The Other Side of the Story : Wartime Suffering Caused by Armenian Insurgency, Not genocide – Rebuttal by: Ergun KIRLIKOVALI – April 16, 2015.
Re: “Turkey must set record straight over Armenian genocide” by Paul Monk, The Age, April 16, 2015; https://www.theage.com.au/
Paul Monk perhaps means well but he seems to be led astray by his desire to take all Armenian allegations at face value, whereas when facts are considered, the entire picture changes drastically. [1]
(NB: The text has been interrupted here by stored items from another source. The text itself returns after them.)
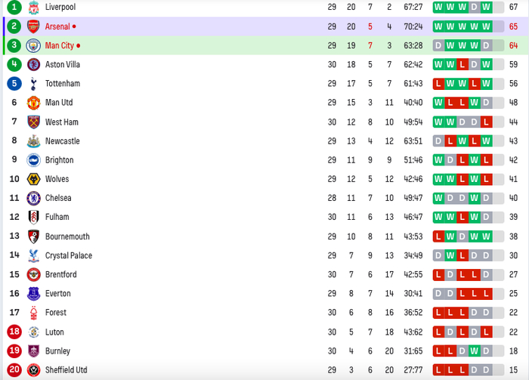Click the Newcastle club crest
Image resolution: width=529 pixels, height=380 pixels.
pos(33,141)
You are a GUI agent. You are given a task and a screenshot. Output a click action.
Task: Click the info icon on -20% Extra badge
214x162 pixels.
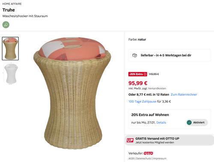(145, 74)
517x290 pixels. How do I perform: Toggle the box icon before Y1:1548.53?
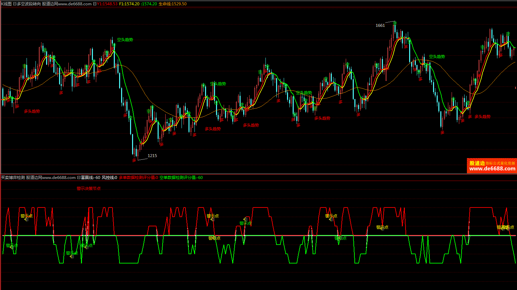point(95,4)
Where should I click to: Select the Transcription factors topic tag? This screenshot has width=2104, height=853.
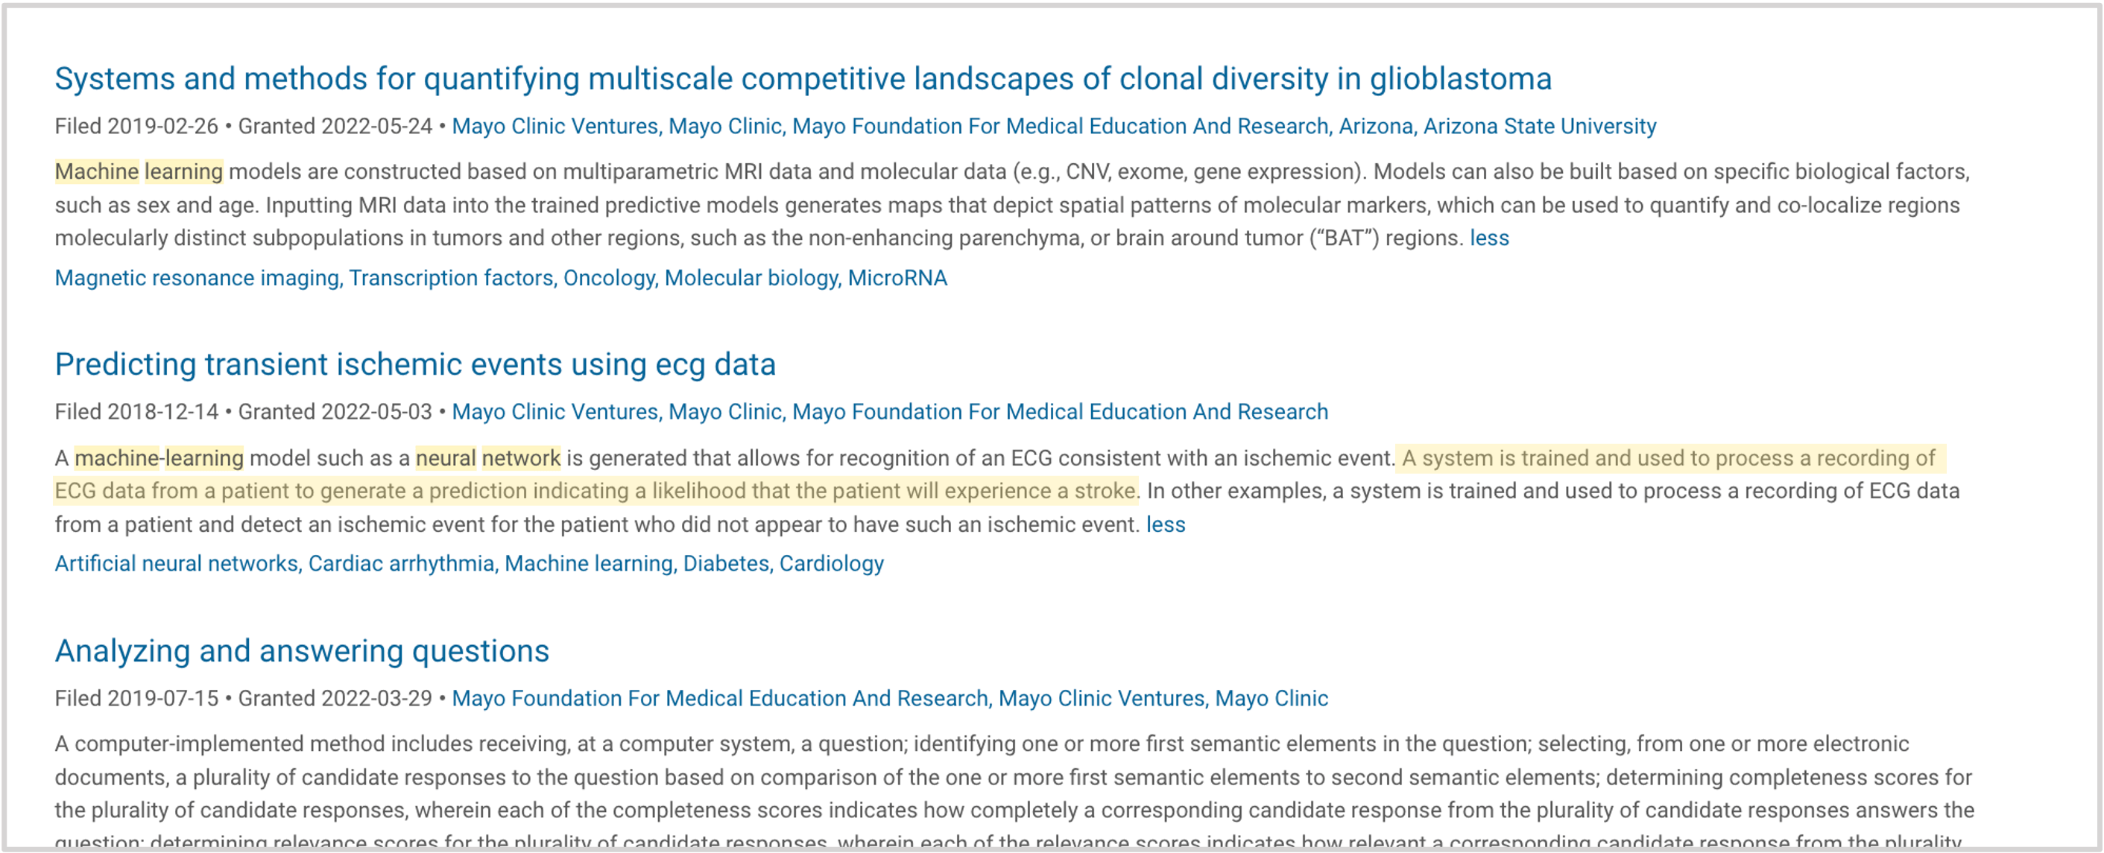point(452,278)
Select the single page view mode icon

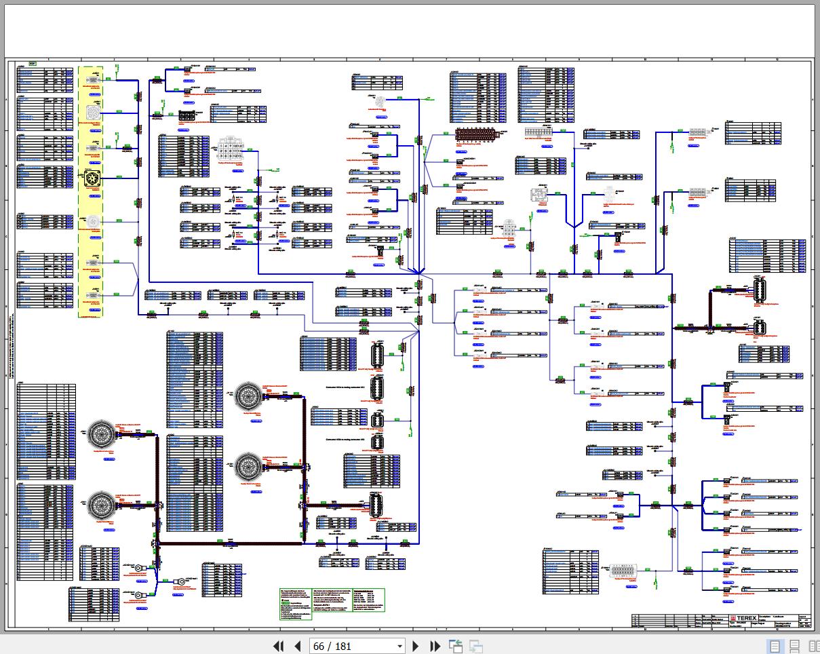775,646
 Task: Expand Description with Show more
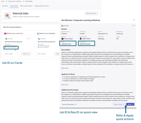(65, 68)
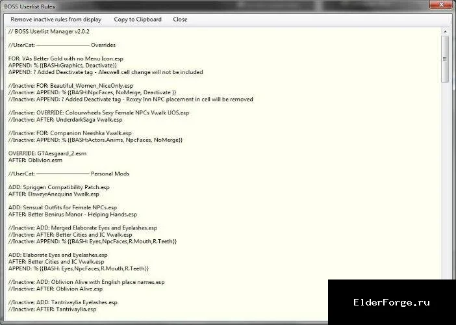Viewport: 456px width, 325px height.
Task: Place cursor on UserCat Personal Mods line
Action: point(69,174)
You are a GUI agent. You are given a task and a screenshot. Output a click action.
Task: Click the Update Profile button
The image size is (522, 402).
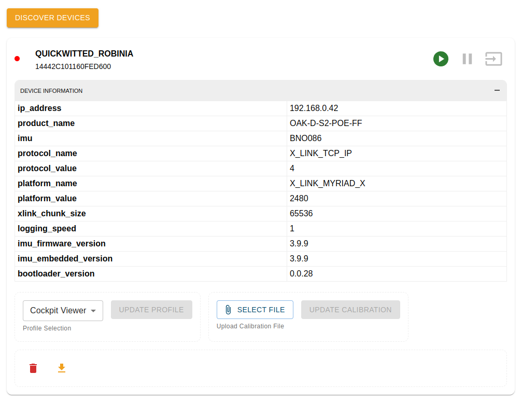pos(151,310)
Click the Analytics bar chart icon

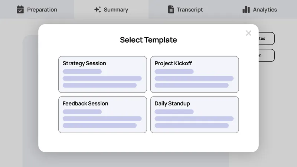[x=246, y=10]
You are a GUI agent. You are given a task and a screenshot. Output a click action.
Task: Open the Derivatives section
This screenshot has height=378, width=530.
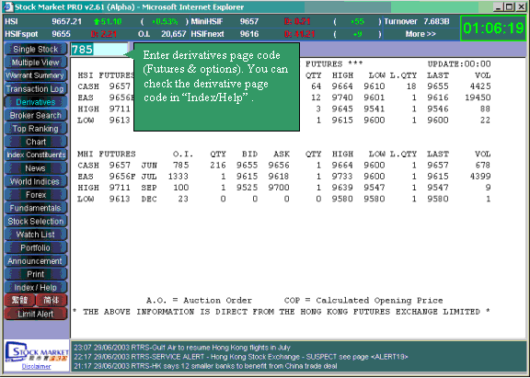click(x=36, y=102)
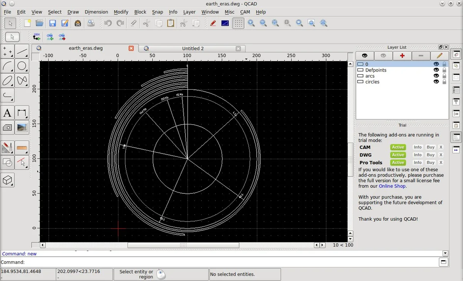Expand the command history dropdown
The height and width of the screenshot is (281, 463).
pyautogui.click(x=445, y=254)
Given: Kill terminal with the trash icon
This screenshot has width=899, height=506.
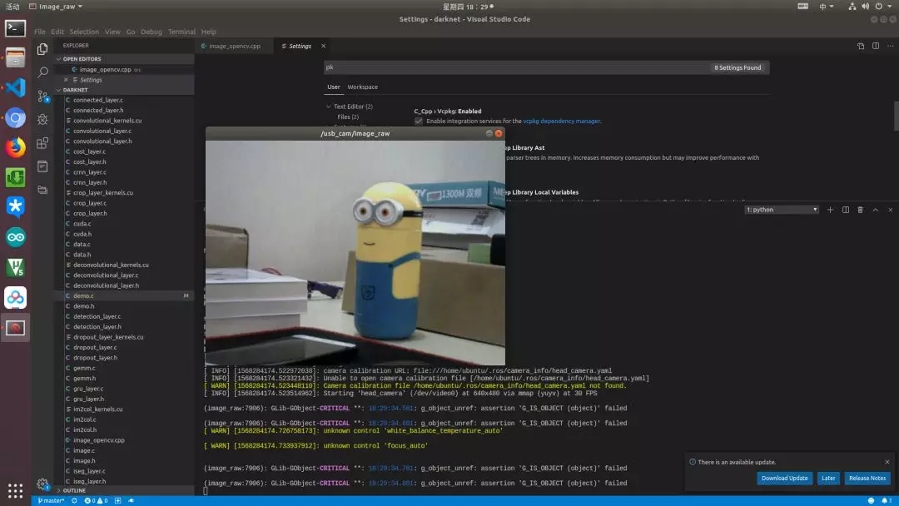Looking at the screenshot, I should (x=860, y=210).
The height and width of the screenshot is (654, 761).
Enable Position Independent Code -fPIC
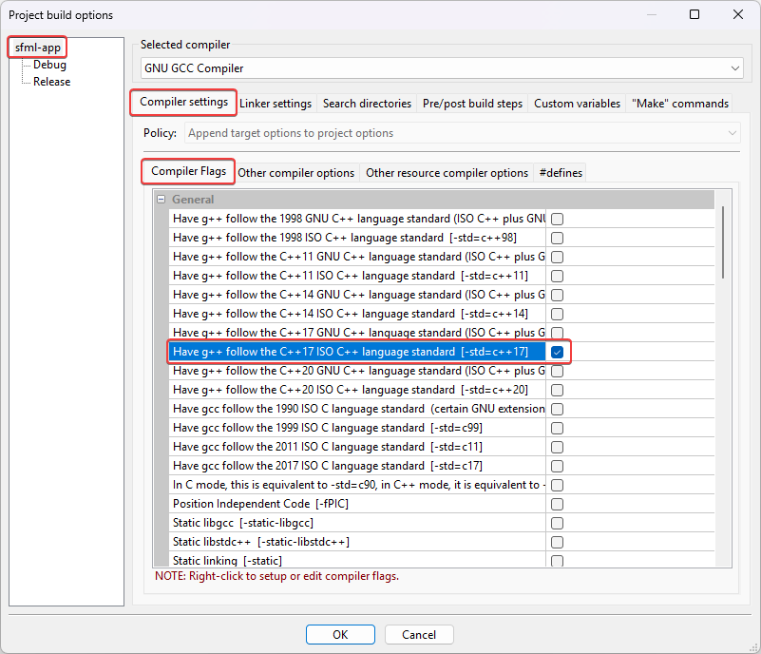coord(556,504)
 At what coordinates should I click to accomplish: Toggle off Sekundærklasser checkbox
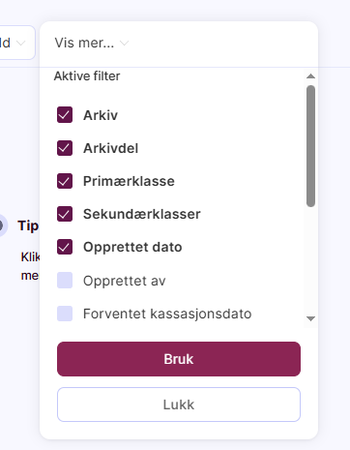coord(65,214)
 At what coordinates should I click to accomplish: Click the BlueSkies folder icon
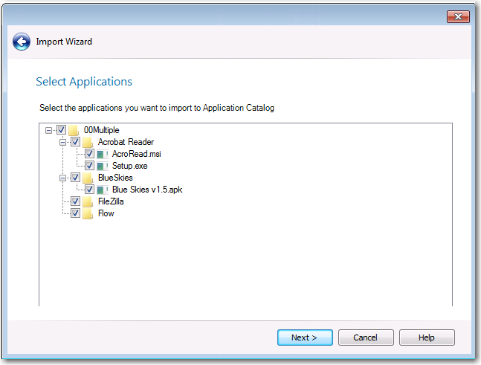[x=88, y=178]
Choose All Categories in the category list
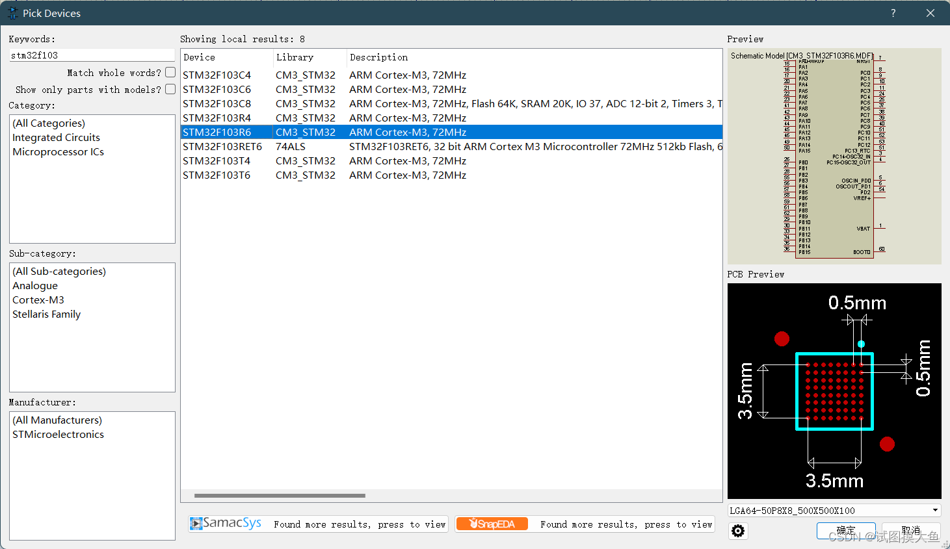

Unfortunately, the Turkish-Armenian conflict is one of those cases where perception trumps facts which is why I do not blame Paul Monk for being totally off base on this. This issue goes to identity of the Armenians and riddled with cliches promoting falsehoods. [2]
The events of 1915 are stereo typically presented as “poor, starving Armenians” with no arms or armies, are totally exterminated by brutal Turks starting one morning on April 24, 1915. Nothing can be father from the truth. [3] Starting with the very first sentence above, Monk plunges right into a pool of misleading and false assertions. Here are some bitter but rock-solid facts:
Armenians started agitating and insurgency as early as 1862; [3]
Turks did not “deport” Armenians; Turks “temporarily resettled” (TERESET) insurgents and their support base in a war zone due to the serious military threat posed at a wartime; “Tehcir” is the original term used in Turkish, TERESET its most appropriate counterpart in English; [4]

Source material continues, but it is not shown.